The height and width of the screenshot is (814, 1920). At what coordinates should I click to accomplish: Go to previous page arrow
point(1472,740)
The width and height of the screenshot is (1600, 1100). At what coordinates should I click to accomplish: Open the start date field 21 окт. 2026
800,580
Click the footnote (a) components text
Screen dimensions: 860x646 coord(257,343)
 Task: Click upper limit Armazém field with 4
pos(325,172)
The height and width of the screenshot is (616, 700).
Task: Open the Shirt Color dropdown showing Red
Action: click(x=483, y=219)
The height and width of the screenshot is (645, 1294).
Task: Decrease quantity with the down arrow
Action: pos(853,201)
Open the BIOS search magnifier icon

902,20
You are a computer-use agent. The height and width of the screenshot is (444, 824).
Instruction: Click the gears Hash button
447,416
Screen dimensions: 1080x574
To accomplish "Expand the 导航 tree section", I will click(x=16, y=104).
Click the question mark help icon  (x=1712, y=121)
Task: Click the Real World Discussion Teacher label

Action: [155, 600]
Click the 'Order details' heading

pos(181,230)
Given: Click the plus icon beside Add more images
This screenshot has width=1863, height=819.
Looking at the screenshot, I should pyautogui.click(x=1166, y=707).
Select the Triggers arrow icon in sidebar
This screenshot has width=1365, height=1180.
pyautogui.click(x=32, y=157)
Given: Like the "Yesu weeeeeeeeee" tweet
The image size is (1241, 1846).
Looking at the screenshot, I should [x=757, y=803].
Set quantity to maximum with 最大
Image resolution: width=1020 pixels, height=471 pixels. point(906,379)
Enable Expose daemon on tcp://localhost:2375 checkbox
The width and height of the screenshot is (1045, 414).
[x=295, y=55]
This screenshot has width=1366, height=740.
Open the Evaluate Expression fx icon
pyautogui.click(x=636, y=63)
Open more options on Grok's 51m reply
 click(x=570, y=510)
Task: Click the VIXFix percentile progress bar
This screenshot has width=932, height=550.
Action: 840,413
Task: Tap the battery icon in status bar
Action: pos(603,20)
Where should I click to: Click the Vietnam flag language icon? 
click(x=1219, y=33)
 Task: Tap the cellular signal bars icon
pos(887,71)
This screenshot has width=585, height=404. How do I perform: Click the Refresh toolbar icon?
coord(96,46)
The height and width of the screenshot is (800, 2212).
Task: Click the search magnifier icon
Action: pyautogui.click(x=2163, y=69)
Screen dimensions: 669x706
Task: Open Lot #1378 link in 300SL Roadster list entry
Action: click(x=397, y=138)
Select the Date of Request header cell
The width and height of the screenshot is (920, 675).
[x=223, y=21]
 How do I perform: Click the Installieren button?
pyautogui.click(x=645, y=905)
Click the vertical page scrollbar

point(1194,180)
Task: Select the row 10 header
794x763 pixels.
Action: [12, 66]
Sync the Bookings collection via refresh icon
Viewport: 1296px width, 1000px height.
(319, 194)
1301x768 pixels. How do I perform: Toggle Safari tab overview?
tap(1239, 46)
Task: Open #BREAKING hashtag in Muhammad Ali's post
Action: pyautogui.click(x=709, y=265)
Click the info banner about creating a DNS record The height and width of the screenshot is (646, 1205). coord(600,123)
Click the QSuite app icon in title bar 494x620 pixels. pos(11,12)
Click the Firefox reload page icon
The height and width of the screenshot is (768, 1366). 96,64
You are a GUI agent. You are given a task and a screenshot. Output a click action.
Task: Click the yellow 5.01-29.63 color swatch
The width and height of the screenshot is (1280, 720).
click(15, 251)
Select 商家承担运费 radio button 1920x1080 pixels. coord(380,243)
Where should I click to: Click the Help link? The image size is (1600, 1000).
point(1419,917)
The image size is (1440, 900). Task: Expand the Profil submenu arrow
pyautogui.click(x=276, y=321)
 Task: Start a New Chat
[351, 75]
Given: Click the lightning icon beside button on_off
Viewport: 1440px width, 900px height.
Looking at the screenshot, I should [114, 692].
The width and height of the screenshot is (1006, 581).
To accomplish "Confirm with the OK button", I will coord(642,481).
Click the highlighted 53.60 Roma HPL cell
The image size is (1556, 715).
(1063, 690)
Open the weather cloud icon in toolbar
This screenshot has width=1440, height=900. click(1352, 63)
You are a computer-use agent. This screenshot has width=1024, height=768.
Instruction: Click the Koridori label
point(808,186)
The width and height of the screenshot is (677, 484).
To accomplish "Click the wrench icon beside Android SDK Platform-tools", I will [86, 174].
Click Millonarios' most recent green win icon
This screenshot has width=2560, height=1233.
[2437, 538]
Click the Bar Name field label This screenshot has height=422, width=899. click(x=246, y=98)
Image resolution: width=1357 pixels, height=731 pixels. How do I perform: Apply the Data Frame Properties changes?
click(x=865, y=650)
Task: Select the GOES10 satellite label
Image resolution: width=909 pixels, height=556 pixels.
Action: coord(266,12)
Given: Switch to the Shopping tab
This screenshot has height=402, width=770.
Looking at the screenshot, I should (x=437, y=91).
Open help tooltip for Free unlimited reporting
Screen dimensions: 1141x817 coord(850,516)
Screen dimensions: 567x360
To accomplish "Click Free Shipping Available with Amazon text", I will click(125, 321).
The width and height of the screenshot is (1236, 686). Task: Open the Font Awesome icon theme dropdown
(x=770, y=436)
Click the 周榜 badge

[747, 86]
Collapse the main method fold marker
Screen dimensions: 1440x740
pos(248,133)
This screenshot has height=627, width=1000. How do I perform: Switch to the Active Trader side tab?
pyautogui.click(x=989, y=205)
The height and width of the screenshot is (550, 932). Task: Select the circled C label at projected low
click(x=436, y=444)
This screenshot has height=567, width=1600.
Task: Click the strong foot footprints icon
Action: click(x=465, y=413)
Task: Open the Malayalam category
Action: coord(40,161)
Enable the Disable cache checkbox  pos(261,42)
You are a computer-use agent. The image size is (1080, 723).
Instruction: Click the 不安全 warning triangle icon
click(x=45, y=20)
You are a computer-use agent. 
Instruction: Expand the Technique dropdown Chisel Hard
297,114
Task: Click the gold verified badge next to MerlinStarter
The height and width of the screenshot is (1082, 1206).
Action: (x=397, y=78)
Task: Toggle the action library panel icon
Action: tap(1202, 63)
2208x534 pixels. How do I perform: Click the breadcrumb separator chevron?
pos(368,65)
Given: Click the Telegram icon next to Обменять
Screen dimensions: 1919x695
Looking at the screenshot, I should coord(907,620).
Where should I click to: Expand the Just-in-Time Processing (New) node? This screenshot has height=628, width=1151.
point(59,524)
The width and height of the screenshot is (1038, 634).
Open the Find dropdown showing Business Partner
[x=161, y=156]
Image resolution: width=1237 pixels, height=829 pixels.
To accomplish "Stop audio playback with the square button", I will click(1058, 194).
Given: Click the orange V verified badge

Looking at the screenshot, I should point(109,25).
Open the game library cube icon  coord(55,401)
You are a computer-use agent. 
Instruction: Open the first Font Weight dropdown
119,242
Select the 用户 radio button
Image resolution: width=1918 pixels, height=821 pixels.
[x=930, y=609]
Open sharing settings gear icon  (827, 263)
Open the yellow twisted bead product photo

________

# WHAT NEEDS TO BE DONE
Reproduce verbatim the lines above, from the line with "Task: Tap the cellular signal bars icon" through the line with "Select the Date of Request header cell".

# SOLUTION FOR THIS EXERCISE
 Task: Tap the cellular signal bars icon
pos(887,71)
This screenshot has width=585, height=404. How do I perform: Click the Refresh toolbar icon?
coord(96,46)
The height and width of the screenshot is (800, 2212).
Task: Click the search magnifier icon
Action: pyautogui.click(x=2163, y=69)
Screen dimensions: 669x706
Task: Open Lot #1378 link in 300SL Roadster list entry
Action: click(x=397, y=138)
Select the Date of Request header cell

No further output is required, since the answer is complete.